_Data:_
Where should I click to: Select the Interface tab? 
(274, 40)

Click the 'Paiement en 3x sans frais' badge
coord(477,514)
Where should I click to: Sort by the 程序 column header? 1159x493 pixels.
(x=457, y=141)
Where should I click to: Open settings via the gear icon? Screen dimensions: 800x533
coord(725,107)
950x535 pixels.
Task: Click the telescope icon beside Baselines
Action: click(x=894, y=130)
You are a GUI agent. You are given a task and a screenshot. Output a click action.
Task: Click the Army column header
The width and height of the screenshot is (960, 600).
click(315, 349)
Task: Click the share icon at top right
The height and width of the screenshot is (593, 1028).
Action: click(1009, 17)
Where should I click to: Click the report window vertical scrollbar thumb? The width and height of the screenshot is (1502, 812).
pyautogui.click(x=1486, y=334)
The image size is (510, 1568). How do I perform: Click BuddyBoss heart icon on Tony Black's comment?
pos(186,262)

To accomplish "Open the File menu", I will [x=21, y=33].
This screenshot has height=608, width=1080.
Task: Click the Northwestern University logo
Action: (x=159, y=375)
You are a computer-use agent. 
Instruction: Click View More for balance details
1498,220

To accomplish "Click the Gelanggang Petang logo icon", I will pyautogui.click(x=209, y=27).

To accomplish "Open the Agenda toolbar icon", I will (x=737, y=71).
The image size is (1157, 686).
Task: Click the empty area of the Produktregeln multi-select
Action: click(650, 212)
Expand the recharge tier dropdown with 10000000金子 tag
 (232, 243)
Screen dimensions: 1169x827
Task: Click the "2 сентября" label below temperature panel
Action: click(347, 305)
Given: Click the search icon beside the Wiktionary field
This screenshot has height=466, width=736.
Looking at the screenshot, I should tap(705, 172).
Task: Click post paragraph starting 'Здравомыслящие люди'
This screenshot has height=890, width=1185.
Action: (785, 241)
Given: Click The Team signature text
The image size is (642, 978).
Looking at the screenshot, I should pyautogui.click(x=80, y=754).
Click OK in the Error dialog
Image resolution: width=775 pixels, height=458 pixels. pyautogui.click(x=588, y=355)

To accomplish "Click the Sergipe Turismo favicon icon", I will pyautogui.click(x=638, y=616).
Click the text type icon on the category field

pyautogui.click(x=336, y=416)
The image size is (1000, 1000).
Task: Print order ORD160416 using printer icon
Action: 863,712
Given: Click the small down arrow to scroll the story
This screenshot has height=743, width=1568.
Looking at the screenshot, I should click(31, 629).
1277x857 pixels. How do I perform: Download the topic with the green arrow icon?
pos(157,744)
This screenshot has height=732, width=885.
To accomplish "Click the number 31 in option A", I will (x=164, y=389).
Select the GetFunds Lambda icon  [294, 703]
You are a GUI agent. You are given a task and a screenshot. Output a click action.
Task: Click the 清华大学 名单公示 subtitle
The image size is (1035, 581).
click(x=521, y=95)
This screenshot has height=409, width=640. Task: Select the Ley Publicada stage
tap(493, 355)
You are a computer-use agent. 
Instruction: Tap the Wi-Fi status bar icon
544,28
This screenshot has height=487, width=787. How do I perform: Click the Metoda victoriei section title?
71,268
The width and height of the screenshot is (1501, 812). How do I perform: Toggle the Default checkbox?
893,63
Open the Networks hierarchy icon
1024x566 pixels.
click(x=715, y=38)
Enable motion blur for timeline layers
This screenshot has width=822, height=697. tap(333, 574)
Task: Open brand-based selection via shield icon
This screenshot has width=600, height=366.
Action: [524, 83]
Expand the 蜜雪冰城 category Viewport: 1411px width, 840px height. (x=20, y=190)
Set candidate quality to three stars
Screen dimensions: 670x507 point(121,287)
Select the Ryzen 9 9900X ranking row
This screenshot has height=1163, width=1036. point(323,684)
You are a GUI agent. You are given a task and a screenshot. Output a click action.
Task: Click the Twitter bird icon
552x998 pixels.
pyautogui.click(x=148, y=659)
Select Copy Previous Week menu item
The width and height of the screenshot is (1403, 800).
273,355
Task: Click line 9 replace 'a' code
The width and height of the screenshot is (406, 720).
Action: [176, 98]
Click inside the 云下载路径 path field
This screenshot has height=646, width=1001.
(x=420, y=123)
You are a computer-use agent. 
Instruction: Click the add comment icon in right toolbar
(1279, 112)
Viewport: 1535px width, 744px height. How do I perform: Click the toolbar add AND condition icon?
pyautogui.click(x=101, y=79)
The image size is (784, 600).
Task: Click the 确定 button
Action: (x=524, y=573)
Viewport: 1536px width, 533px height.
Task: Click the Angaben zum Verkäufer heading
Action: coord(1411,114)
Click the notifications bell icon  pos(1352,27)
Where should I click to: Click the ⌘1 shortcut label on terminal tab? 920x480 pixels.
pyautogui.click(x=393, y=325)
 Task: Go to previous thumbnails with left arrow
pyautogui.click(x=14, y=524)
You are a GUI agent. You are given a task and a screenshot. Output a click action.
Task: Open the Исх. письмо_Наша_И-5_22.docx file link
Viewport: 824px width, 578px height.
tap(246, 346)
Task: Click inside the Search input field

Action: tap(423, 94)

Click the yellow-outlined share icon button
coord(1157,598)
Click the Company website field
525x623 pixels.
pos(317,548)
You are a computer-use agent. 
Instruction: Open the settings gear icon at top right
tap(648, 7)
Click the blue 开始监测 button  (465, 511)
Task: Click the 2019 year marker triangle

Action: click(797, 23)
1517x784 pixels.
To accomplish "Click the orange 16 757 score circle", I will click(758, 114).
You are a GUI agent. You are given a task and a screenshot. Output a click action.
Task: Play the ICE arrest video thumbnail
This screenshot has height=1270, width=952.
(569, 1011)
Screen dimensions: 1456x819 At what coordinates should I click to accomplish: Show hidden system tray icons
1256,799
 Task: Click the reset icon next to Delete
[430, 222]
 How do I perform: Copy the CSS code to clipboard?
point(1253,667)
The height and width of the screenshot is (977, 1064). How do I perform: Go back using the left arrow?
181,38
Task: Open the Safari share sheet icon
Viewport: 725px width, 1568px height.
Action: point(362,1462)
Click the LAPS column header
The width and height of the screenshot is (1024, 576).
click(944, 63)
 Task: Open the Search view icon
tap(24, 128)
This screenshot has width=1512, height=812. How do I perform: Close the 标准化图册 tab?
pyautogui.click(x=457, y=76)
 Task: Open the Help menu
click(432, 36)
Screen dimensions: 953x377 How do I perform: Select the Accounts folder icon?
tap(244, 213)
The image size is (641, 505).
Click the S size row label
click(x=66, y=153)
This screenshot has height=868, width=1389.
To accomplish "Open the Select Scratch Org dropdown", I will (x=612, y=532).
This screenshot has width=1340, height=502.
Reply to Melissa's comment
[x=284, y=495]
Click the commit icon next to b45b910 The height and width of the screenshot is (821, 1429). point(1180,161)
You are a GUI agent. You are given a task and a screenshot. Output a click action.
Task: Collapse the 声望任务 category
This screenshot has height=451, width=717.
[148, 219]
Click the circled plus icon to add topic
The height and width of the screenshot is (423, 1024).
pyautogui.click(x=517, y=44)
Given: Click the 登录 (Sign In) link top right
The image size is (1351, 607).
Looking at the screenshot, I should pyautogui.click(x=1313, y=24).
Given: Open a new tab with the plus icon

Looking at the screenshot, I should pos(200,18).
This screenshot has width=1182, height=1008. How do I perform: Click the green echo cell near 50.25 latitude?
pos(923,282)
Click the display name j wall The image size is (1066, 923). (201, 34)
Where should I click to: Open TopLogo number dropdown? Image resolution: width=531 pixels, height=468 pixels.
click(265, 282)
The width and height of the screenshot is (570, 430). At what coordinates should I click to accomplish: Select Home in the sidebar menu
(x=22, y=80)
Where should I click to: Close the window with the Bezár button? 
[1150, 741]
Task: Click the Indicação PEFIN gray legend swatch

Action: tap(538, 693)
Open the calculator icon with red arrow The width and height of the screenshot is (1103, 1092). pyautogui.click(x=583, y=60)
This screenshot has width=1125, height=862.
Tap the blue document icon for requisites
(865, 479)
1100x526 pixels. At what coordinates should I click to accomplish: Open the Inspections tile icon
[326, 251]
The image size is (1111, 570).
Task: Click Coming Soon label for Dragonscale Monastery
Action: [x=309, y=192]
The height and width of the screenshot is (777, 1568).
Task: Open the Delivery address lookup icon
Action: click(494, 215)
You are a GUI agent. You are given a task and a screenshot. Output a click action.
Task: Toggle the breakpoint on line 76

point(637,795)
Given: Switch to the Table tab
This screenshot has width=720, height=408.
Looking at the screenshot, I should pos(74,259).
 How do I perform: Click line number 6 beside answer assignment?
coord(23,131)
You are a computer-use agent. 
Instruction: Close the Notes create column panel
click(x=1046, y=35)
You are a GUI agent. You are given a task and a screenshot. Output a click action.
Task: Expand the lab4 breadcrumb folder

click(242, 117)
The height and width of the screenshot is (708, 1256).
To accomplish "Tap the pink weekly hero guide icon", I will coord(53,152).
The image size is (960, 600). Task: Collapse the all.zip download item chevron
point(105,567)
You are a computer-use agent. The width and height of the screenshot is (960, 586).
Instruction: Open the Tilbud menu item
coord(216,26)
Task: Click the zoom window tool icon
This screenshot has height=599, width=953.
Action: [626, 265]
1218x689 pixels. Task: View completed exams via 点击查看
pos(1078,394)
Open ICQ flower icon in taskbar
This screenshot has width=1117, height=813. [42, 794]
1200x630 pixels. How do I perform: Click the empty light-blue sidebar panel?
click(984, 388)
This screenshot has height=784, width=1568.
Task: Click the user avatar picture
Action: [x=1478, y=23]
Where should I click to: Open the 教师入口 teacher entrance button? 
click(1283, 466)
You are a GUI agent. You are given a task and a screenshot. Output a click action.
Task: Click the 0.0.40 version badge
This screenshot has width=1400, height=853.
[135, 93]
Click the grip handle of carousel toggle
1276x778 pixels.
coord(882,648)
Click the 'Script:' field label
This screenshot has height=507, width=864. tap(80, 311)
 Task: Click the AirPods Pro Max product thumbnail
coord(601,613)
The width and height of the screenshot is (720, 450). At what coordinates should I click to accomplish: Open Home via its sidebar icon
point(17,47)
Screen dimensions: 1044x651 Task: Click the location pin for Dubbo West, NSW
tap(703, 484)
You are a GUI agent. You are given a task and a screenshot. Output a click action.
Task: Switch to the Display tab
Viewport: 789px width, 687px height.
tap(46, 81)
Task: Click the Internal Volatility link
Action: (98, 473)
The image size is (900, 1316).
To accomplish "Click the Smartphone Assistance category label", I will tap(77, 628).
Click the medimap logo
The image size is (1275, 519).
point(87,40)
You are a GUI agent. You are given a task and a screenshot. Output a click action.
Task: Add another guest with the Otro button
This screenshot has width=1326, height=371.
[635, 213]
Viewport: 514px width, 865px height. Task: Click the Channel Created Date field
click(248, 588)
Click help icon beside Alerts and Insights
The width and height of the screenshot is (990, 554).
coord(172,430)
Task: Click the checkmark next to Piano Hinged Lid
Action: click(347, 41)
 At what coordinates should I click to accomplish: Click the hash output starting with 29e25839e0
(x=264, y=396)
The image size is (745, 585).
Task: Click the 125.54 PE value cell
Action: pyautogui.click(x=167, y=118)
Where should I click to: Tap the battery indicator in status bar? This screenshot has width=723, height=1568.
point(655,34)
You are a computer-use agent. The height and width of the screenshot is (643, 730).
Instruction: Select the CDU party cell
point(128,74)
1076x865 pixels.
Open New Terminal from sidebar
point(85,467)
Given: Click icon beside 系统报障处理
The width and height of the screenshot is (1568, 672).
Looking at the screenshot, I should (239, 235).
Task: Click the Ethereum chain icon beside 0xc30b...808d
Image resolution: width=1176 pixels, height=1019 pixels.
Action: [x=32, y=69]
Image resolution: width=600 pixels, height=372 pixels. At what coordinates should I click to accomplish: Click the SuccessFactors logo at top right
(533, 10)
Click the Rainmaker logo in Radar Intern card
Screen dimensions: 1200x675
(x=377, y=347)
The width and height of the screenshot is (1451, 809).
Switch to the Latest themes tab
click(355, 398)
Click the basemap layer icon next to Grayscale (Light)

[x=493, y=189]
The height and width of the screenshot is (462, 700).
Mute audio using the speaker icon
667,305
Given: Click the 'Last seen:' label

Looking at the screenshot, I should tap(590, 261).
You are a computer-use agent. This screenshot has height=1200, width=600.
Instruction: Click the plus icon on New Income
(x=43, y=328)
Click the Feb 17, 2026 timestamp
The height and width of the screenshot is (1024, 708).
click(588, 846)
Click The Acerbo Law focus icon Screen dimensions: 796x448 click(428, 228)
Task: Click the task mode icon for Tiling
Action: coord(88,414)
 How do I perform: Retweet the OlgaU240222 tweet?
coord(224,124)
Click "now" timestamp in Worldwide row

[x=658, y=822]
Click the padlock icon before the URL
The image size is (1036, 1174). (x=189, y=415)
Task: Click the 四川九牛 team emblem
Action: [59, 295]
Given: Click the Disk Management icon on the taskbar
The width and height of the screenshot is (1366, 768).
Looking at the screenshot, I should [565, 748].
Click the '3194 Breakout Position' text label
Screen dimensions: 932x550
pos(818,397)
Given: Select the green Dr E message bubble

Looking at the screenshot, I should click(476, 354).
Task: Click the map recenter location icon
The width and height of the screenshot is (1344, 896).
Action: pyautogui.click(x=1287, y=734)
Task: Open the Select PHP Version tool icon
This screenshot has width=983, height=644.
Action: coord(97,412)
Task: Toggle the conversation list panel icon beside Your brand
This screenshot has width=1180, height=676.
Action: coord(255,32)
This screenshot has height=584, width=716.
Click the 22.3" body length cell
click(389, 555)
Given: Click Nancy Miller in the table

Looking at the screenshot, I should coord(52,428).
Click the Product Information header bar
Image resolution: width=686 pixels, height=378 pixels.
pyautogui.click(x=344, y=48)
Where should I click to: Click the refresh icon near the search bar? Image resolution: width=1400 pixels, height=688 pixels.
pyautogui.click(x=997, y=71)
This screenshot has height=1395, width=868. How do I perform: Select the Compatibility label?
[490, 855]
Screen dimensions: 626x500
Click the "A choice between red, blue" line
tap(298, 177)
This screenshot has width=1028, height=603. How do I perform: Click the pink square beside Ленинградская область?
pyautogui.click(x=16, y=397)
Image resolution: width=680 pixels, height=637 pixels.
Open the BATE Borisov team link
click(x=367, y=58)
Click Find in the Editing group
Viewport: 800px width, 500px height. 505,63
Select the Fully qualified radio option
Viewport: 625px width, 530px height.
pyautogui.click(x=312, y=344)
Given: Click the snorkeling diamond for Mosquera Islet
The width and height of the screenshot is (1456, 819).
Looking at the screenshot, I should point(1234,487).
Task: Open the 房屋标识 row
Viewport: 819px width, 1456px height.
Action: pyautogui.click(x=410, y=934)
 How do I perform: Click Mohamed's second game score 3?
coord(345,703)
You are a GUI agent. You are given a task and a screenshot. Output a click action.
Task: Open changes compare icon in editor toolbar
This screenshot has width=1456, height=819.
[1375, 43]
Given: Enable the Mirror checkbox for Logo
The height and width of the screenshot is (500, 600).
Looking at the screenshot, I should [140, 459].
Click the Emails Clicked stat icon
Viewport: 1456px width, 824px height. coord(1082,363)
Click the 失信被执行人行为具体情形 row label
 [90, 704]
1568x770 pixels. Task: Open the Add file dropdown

_Your assignment:_ Give only the lines from the one holding "Task: Open the Help menu" through the one holding "Click the commit", each restated exactly as it appears above.

_Written solution:_
 Task: Open the Help menu
click(432, 36)
Screen dimensions: 953x377 How do I perform: Select the Accounts folder icon?
tap(244, 213)
The image size is (641, 505).
Click the S size row label
click(x=66, y=153)
This screenshot has height=868, width=1389.
To accomplish "Open the Select Scratch Org dropdown", I will (x=612, y=532).
This screenshot has width=1340, height=502.
Reply to Melissa's comment
[x=284, y=495]
Click the commit icon next to b45b910 The height and width of the screenshot is (821, 1429). point(1180,161)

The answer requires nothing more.